Do you agree with this statement?
Yes! | 11 | |
No! (if No! Supplement with evidence for reason) | 17 | |
Maybe? | 9 | |
lol | 17 |
Then please explain rubber.
Rubber comes from trees, or at least it did when i went to school.
It's like a sap or excretion from the rubber tree. They cut into the tree and it flows out, they collect it. Sort of like maple trees, they tap the trees and collect the sap to make maple syrup.
I never knew maple syrup came from sap. Then again, i've never tasted maple syrup. One learns something new every day.
Getting back to the storyline... Exactly, and i would never consider classifying rubber as a fruit.
Really? Never tasted maple syrup? Wow. Maple syrup is real big here in NY, all the maple trees get tapped and there's buckets hanging from them collecting sap. It takes like 40 gallons of sap to make 1 gallon of syrup. They boil it down to concentrate it so it becomes thick and sweet.

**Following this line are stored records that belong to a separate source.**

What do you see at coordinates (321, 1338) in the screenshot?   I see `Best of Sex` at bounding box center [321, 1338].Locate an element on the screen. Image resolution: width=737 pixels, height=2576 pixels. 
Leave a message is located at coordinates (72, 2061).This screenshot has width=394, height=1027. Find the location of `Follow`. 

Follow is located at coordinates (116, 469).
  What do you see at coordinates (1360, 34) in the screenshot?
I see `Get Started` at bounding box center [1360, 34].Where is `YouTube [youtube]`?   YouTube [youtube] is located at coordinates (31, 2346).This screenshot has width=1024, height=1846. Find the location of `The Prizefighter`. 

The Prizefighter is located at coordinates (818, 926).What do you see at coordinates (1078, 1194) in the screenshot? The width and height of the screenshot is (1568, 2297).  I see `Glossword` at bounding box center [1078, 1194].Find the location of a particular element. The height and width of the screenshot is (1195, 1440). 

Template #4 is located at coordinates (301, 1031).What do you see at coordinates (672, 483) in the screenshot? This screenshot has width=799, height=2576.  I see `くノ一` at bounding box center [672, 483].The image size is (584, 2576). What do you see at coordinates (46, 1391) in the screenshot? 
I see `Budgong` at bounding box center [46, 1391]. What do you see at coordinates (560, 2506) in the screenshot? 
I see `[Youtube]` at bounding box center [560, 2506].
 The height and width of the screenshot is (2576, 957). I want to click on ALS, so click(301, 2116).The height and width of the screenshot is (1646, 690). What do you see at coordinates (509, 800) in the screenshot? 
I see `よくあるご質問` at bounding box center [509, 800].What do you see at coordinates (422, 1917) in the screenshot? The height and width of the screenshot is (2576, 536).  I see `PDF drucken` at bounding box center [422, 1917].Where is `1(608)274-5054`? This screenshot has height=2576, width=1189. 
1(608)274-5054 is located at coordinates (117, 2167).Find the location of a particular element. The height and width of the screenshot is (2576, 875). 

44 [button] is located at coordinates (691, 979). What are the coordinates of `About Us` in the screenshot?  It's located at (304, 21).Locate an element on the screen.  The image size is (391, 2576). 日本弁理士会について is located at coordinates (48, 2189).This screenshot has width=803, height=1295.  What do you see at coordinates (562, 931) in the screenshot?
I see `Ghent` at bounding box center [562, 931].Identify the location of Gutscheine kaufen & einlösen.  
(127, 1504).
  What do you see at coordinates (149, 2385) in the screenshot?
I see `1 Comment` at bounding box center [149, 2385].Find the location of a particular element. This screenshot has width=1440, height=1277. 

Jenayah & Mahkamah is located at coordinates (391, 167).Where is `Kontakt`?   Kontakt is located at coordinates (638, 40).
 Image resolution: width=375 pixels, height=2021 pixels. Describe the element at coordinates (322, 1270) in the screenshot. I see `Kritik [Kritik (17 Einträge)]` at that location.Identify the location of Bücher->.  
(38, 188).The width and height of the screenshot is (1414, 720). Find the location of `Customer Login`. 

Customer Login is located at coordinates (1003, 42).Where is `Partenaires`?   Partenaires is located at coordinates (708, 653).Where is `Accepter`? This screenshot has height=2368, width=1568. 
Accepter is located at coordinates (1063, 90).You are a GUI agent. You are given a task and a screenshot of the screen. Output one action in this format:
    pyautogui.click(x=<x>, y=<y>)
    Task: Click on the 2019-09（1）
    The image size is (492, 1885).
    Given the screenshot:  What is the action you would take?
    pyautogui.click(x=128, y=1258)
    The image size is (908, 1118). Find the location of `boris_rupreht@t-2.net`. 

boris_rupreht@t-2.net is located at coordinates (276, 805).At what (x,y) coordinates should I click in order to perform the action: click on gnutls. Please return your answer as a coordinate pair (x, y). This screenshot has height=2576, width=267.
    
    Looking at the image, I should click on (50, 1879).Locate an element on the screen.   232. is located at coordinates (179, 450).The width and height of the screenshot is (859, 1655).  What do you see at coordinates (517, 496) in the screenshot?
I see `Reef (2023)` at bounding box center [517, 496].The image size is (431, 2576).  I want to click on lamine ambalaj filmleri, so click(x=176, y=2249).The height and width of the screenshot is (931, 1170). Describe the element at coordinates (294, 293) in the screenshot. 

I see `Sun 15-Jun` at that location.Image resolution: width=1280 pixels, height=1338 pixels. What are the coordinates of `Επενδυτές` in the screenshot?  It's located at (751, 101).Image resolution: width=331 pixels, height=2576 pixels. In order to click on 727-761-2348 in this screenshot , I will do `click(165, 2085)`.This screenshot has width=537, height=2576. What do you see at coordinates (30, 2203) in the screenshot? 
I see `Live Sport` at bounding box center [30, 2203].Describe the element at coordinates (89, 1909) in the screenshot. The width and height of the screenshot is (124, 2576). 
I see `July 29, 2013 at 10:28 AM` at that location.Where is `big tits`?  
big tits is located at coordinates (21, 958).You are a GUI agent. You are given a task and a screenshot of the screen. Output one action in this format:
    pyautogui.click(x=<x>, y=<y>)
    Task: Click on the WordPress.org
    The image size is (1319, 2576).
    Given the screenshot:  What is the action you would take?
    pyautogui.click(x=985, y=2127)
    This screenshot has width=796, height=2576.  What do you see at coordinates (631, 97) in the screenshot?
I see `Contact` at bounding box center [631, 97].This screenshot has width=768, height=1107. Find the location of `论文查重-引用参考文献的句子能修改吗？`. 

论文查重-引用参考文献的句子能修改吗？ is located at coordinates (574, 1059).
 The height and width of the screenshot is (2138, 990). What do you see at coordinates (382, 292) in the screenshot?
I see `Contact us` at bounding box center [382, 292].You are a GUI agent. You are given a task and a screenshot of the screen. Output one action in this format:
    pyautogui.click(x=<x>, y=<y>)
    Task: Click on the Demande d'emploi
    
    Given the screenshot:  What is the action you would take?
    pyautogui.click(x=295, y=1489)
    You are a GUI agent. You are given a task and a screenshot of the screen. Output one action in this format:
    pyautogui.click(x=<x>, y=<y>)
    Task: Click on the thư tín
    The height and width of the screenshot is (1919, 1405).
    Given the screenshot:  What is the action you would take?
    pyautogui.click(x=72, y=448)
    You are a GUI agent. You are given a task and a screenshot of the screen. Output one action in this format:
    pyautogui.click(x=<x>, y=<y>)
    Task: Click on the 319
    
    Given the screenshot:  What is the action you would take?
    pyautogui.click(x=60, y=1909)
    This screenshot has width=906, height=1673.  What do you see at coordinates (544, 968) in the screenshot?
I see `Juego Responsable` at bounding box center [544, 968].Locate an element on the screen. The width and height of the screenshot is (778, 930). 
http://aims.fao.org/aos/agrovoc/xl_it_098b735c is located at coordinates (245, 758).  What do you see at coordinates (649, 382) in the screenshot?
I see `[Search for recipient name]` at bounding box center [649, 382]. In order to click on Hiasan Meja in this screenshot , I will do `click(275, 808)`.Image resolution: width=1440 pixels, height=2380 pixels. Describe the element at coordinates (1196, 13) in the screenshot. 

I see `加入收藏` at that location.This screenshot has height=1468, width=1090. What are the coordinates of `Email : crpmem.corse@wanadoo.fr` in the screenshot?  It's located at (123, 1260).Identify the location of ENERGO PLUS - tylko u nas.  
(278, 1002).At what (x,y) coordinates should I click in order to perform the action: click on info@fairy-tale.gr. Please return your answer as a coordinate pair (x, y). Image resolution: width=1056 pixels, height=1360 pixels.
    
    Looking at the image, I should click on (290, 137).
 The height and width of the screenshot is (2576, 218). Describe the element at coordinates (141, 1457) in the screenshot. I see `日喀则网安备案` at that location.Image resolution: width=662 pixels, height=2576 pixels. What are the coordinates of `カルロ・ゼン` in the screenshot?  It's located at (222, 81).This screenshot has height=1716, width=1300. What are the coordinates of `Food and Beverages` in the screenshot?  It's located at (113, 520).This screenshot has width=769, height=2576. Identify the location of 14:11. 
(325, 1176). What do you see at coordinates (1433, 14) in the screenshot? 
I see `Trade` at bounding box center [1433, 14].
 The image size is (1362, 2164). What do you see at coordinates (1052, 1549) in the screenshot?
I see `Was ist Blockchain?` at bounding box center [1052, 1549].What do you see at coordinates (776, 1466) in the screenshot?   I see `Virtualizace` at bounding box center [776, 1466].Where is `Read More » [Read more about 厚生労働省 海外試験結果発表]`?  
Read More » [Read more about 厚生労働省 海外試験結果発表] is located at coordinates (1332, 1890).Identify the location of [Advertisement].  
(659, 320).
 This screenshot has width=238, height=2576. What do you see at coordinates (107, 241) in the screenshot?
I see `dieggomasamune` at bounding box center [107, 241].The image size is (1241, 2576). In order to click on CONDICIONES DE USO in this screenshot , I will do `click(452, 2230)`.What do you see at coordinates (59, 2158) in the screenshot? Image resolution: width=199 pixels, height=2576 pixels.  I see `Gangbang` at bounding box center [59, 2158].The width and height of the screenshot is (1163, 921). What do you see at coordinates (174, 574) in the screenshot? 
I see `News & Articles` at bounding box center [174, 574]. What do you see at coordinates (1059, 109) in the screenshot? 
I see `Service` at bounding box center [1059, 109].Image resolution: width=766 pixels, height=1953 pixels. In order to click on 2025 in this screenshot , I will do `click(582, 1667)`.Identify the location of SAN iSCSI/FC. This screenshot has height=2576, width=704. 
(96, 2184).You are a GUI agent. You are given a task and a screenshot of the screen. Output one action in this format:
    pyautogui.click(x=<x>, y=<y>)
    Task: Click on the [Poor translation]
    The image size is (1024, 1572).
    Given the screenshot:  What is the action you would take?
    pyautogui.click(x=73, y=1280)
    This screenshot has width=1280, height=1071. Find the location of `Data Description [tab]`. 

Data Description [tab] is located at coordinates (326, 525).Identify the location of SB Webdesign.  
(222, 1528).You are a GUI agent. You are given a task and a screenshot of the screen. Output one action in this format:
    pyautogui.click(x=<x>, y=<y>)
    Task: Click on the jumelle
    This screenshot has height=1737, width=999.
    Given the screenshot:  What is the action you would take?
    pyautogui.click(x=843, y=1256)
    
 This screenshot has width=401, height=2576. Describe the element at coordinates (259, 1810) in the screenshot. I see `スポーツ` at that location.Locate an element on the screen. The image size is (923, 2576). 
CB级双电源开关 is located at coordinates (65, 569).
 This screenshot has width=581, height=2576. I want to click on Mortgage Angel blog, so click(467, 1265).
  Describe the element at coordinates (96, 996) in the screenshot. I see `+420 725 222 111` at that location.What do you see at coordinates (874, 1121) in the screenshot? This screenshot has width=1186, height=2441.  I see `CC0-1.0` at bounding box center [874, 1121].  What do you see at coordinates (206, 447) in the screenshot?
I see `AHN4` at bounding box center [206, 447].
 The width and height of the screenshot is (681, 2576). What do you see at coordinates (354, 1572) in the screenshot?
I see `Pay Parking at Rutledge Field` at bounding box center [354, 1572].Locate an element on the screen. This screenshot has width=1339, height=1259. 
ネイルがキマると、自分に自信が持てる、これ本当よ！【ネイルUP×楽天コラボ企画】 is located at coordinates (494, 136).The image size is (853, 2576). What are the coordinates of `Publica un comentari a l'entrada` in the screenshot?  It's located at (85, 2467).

The sap is almost like water in it's natural state.
Google images of maple sap collection, you'll see the method and what it looks like as sap. It really looks just like water. That's why it takes so much to make syrup...
Never been to NY, but, for some reason, i find it difficult to believe that people living there would have the time, or patience, to collect sap. It would be a lot easier to go to the grocery store and buy a jar.
I guess i have seen too many films featuring stressed-out New Yorkers.
Anyway, i still don't consider rubber to be a fruit :o)
If a then b right?
Or something like that... Science class? I don't remember.
No because chocolate isn't just made of cocoa. It's made with milk and sugar too.